Continuous Normal Transform1

Introduction

The ContinuousNormal transform adapts values from the driver domain to an unbounded range, where the relative concentrations are governed by bell curves centered around the mean sample value.

The range of values output by ContinuousNormal.convert() is symmetric around zero and theoretically unbounded both below and above. A practical upper bound is indirectly controlled by extent, a positive integer maintained as a Java field. The upper bound is calculated by multiplying the extent by the standard deviation.

The shape of the distribution curve is controlled by two parameters: mean, symbolized μ and deviation, symbolized σ, which also controls the scale of the distribution. The mean is not restricted but the deviation must be greater than zero.

ContinuousNormal instances externally reference a shared ContinuousDistribution instance which divides the range from zero to this calculated upper bound into trapezoids of equal width. The number of trapezoids is determined by a fourth parameter maintained as a Java field, itemCount. For the present purposes I have set itemCount to 200.

The trapezoid height for sample value x is calculated using the formula:

Math.pow(2.71828, -x*x)

For the normal curve, Wikipedia identifies the parametric mean with the mean parameter and the parametric variance with the square of the deviation parameter. The upper bound thus calculates out to:

maxRange = extent * deviation / 2

The practical lower bound minRange is the negative of maxRange. The width of each ContinuousDistribution trapezoid is (maxRange-minRange)/itemCount.

Profile

Figure 1 illustrates the influence which ContinuousNormal.convert() exerts over driver sequences when the mean μ = 0 and the deviation σ = 1. This panel was created using the same driver sources used for the ContinuousUniform, which earlier panel provides a basis for comparison.


Figure 1: Panel of ContinuousNormal output from three different Driver sources. Each row of graphs provides a time-series graph of samples (left) and a histogram analyzed from the same samples (right). The first row of graphs was generated using the standard random number generator. The second row was generated using the balanced-bit generator. The third row was generated using an ascending sequence of driver values, equally spaced from zero to unity.

The standard-random time-series graph (top row of Figure 1) has the same relative ups and downs as the standard-random time-series graph prepared for ContinuousUniform, but the specific values are squinched down toward zero. Its hard to see how the driver distribution influences the standard-random histogram presented here, other than the generally ragged shape of the histogram.

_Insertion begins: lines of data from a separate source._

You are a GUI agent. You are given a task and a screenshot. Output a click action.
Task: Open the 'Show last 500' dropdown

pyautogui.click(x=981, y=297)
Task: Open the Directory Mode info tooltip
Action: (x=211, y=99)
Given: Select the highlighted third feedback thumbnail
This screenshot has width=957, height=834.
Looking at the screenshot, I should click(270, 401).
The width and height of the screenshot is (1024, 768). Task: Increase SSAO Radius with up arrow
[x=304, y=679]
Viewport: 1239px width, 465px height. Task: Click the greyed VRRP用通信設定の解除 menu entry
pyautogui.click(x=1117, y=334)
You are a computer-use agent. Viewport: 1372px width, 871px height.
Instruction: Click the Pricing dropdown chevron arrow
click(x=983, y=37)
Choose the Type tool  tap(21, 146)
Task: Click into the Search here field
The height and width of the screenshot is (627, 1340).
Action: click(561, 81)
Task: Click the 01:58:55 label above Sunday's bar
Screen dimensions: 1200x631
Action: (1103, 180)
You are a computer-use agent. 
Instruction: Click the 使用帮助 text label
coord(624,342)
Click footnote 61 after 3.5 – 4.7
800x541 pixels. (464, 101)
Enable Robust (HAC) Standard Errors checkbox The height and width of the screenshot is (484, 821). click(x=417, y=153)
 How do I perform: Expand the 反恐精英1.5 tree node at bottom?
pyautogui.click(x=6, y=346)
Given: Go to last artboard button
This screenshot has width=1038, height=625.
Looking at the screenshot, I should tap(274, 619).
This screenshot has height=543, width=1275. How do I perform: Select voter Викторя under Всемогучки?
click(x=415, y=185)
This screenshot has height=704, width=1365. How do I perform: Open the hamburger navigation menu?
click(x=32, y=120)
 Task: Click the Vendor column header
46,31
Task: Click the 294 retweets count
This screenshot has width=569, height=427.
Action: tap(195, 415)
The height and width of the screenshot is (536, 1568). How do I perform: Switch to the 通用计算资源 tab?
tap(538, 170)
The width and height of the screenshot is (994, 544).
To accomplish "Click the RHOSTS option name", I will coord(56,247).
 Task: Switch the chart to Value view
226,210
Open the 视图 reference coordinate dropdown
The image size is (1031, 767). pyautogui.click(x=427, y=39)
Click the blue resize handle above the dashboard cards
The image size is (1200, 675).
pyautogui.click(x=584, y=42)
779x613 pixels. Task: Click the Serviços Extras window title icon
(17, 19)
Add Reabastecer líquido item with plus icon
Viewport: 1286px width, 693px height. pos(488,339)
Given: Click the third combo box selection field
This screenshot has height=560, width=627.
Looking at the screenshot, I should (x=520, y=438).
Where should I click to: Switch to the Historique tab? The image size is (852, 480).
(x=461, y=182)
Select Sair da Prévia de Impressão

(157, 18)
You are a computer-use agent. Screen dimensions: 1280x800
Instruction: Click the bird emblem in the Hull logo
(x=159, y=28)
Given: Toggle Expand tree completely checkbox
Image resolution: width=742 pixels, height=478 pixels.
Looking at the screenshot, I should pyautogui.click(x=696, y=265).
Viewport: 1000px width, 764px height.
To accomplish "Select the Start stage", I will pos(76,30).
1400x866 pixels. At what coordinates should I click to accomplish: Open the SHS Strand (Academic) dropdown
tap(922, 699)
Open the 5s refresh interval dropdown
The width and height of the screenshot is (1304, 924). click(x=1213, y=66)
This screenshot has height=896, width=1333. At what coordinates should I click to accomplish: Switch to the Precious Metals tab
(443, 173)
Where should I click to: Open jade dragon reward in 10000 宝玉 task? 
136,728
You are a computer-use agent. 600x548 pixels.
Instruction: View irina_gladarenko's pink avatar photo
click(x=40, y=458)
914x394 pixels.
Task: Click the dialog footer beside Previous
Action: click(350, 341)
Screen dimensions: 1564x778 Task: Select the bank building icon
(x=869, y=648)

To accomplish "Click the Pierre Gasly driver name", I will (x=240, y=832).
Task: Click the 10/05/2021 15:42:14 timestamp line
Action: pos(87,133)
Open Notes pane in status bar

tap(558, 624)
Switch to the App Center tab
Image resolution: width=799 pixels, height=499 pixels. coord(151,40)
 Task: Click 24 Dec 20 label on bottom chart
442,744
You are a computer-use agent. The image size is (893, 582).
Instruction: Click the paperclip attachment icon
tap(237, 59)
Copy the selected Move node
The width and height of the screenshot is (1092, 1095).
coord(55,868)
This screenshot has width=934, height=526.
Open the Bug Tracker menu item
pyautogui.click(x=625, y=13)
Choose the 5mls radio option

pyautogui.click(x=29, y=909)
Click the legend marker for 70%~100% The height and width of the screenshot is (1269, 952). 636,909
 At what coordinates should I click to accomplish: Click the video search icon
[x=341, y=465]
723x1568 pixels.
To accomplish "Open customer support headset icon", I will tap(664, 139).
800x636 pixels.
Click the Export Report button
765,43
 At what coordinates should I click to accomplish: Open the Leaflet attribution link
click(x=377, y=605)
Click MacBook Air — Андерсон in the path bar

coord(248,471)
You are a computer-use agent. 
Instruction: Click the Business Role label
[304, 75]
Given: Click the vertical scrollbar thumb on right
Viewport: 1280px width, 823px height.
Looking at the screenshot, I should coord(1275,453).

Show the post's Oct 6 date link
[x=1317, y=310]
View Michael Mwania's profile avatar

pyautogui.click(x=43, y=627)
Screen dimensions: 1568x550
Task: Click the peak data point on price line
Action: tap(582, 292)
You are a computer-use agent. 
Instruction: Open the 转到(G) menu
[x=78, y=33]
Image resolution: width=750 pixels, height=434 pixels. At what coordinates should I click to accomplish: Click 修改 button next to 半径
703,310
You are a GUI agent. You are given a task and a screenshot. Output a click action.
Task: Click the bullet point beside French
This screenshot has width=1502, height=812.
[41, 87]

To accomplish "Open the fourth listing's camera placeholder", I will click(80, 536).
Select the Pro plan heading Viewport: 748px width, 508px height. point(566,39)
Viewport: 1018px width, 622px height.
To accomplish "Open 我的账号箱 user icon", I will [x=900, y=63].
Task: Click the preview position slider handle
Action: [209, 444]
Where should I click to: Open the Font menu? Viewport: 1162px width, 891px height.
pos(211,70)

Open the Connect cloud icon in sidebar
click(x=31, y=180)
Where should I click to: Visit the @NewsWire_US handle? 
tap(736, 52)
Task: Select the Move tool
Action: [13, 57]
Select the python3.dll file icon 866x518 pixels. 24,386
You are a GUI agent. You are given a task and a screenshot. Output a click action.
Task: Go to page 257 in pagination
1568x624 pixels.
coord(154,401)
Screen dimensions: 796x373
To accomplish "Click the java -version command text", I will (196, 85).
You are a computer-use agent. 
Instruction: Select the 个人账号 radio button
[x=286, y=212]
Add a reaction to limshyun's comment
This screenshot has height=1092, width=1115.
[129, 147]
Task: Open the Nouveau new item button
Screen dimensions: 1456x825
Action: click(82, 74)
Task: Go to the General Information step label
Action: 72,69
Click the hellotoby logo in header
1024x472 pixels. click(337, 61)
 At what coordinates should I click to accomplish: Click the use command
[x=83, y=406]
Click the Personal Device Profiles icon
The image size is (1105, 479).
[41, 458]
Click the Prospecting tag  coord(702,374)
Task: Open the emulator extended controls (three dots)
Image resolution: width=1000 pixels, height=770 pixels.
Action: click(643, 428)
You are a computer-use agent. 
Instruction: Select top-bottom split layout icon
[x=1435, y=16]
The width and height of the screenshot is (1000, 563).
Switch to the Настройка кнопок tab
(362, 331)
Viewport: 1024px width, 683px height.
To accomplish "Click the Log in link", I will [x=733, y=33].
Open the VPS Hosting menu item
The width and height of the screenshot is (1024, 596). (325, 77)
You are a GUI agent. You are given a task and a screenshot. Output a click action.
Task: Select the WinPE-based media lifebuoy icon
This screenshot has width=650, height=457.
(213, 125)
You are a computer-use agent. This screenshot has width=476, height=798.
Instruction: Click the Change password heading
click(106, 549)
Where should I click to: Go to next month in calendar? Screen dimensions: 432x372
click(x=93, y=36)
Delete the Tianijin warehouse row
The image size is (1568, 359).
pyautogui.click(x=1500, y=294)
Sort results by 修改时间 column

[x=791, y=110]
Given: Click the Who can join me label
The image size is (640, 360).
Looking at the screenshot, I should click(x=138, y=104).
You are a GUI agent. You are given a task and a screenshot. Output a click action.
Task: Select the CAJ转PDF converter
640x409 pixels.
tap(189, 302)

The balanced-bit time-series (middle row of Figure 1) likewise has the same ups and downs as the balanced-bit time-series graph prepared for ContinuousUniform with values squinched similarly. Since balanced-bit sequences strive aggressively for uniformity, the jaggedness of this balanced-bit histogram is accodingly moderated.

The time-series graph generated using ascending, equally spaced driver values (bottom row of Figure 1) presents the percentile function for this particular flavor of continuous normal distribution. The histogram of sample values presents the distribution's probability density function or PDF. The PDF is an equal-ratios curve bending upward from f(v) = 1 when v = 0 to f(v) = 3 when v = 1. Looking back at the time-series graph, notice how the ercentile function rises more steeply where the distribution is rarefied and less steeply where the distribution is concentrated.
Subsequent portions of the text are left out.